**APPLY WHAT YOU READ**:
A) Please rewrite the blog post's paragraph beginning "I disagree." in a shorter form that keeps its main points.
B) Pick up the blog post on fitness and disease after its final sentence and carry on with its argument.

**PASSAGE**:
━━━━━━━━━━
Sunday, May 21, 2006

Fitness and disease II   posted by JP @ 5/21/2006 09:03:00 AM

The second point made by Eyre-Walker et al. in their paper "The distribution of fitness effects of new deleterious amino acid mutations in humans" is that "it will be very difficult to locate most of the genes involved in complex disease" (see my discussion of their first point here).

They come to this conclusion because, using their model, the variations that contribute the most to the variance of a disease-associated trait are rare (see Jonathan Pritchard's 2001 paper for a different way to come to a similar conclusion), and thus difficult to map, except in two cases: when the disease has no effect on fitness or the alleles invloved have been under positive selection. They clearly don't think those two cases are likely, though they do acknowledge they may number "a few".

I disagree. We've all heard the story about the guy at night, searching for a lost coin under a streetlight because "that's where the light is". That's essentially what's happening here. They've derived the distribution of fitness effects of new deleterious amino acid mutations, so obviously disease alleles must be new. And deleterious. And amino acid mutations. Right?

Ok, ok, it's true they mention a couple possible violations of those assumptions, but they still feel confident enough to say that "most of the genes involved in complex disease" can be described with their model. But here are a couple different theoretical paradigms to consider: the "thrify genotype" and "cryptic genetic variation".
━━━━━━━━━━
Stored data
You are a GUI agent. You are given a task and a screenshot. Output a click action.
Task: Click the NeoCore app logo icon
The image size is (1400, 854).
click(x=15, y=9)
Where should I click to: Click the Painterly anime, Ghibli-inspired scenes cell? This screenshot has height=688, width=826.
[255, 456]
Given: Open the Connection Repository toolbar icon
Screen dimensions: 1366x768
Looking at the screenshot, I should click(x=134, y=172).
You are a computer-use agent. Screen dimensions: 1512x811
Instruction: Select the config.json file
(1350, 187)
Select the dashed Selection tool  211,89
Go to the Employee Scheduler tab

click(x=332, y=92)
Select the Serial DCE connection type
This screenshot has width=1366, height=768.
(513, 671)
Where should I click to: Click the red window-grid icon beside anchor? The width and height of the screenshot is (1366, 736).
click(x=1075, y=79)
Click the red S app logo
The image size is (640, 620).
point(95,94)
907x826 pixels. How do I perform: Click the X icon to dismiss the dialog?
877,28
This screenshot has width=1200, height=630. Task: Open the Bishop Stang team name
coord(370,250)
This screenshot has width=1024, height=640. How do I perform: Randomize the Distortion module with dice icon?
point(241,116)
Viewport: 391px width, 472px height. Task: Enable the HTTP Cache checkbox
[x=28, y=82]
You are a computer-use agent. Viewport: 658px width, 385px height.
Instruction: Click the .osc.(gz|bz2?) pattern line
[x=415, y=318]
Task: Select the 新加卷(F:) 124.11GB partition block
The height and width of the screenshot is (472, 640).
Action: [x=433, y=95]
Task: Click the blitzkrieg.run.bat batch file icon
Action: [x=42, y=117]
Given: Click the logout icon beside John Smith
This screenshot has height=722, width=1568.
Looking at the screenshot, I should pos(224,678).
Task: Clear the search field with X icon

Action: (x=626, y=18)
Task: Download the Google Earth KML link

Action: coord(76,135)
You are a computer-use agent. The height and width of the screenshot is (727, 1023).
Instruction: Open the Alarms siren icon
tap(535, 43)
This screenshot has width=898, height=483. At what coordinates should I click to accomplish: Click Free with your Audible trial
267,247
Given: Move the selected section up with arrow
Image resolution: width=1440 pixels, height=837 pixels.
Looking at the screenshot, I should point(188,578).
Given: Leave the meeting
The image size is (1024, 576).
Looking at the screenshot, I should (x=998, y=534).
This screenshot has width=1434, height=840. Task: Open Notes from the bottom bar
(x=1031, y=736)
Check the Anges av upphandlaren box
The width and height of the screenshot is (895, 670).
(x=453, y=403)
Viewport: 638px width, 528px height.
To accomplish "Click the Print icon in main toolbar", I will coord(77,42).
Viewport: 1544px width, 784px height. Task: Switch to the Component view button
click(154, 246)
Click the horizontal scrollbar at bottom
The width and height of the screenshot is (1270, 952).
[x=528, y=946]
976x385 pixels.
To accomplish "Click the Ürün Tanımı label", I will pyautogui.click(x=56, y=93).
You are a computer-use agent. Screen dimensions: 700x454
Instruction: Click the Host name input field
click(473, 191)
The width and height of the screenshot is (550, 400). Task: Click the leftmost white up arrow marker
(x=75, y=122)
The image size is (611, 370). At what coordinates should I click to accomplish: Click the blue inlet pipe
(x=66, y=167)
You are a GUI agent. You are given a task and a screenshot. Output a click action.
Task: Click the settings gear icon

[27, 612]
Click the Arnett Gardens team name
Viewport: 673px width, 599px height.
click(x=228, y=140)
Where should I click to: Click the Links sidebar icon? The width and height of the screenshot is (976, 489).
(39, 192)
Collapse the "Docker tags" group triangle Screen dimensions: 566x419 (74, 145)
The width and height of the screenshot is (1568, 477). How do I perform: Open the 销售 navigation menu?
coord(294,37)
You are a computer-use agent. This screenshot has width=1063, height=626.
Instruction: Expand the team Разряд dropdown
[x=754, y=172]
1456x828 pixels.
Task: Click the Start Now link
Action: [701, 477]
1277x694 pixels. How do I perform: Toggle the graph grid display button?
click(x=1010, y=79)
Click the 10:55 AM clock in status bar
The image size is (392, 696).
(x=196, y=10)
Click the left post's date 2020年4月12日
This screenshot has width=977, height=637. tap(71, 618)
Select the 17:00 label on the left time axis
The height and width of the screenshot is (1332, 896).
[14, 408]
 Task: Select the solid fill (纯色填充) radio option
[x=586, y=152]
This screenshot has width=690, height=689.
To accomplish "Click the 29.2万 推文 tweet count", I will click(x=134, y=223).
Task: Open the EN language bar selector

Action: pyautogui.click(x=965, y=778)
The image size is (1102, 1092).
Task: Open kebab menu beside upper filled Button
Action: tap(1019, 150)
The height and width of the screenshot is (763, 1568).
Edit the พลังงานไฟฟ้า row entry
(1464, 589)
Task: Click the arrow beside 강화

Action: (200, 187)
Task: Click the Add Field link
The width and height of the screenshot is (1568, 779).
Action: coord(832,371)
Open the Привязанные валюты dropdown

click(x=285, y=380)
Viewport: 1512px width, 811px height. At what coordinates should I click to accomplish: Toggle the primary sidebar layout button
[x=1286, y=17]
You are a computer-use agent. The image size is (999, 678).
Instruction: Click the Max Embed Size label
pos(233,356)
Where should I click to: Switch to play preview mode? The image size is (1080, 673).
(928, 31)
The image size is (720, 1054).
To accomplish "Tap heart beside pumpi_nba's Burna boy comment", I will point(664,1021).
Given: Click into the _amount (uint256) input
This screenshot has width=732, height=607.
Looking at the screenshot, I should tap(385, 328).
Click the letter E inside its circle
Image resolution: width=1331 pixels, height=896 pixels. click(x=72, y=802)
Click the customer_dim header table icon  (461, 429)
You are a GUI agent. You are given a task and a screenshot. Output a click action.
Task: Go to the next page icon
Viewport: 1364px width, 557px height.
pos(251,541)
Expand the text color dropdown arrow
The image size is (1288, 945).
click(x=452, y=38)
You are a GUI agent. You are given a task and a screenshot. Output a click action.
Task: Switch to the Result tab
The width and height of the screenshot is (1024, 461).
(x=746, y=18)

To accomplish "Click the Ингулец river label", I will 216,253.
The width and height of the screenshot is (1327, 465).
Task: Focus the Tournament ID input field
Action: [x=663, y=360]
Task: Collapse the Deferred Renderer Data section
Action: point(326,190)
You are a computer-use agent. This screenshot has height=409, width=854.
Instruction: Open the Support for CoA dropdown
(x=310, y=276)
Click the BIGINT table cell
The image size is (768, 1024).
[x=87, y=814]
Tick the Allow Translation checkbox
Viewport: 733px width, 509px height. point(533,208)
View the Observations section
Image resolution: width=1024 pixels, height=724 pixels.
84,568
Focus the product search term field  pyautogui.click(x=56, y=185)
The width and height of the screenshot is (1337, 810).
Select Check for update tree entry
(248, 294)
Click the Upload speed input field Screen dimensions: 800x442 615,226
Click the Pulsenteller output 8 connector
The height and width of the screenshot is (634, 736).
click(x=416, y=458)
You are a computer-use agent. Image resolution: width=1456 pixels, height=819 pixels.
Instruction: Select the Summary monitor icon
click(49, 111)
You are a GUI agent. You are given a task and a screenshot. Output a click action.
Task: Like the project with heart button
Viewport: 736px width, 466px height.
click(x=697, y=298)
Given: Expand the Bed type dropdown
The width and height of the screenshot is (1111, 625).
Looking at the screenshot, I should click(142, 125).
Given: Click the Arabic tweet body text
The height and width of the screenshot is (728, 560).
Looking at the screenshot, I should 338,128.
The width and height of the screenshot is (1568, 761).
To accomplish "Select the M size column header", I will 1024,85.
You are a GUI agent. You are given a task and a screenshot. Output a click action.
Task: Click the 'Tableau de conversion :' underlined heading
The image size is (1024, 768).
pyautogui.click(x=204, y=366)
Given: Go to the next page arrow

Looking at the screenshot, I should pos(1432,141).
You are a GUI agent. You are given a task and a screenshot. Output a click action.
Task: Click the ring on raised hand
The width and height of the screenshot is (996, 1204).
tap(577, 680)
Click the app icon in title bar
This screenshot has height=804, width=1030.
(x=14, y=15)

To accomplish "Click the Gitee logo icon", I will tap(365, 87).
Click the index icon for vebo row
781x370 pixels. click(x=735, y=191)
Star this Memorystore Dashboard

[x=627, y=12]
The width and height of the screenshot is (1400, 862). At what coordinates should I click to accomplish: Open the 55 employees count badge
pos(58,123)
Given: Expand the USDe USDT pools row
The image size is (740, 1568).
━━━━━━━━━━
**OUTPUTS BY TASK**:
A) The writer disagrees and compares the authors to the man who searches for a lost coin at night under a streetlight only because that is where the light is. Having worked out the distribution of fitness effects for new deleterious amino acid mutations, the authors seem to assume that disease alleles must be new, deleterious, and amino acid mutations.

B)
1. The "thrify genotype" hypothesis. We've mentioned this hypothesis before, as a part of the ancestral susceptibility model for common disease. It was first formulated about type II diabetes and obesity, and goes something like this: imagine a normal distribution of a quantitative trait like the efficiency with which excess calories are converted to fat. Some people quickly convert all of their excess to fat, some less efficiently, and some not efficiently at all. In an environment of scare food resources, the first group has the clear advantage: in times of famine, they can live off the fat they stored from before. So those variants that predispose one to be on the right half of the curve (if we define the x-axis as efficiency) are favored.

Now enter agriculture, which allows food from good times to be stored and eaten in rough times. The selective pressure for fat storage efficiency is somewhat relaxed, so new mutations that predispose one to be more on the left half of the curve can gain traction in the population. Finally, enter a "modern" diet of, most importantly, lots of sugar. In this environment, the people on the right half of the curve, with their "thrifty" ancestral genotype, well, get fat, while people with the new derived genotype don't as much.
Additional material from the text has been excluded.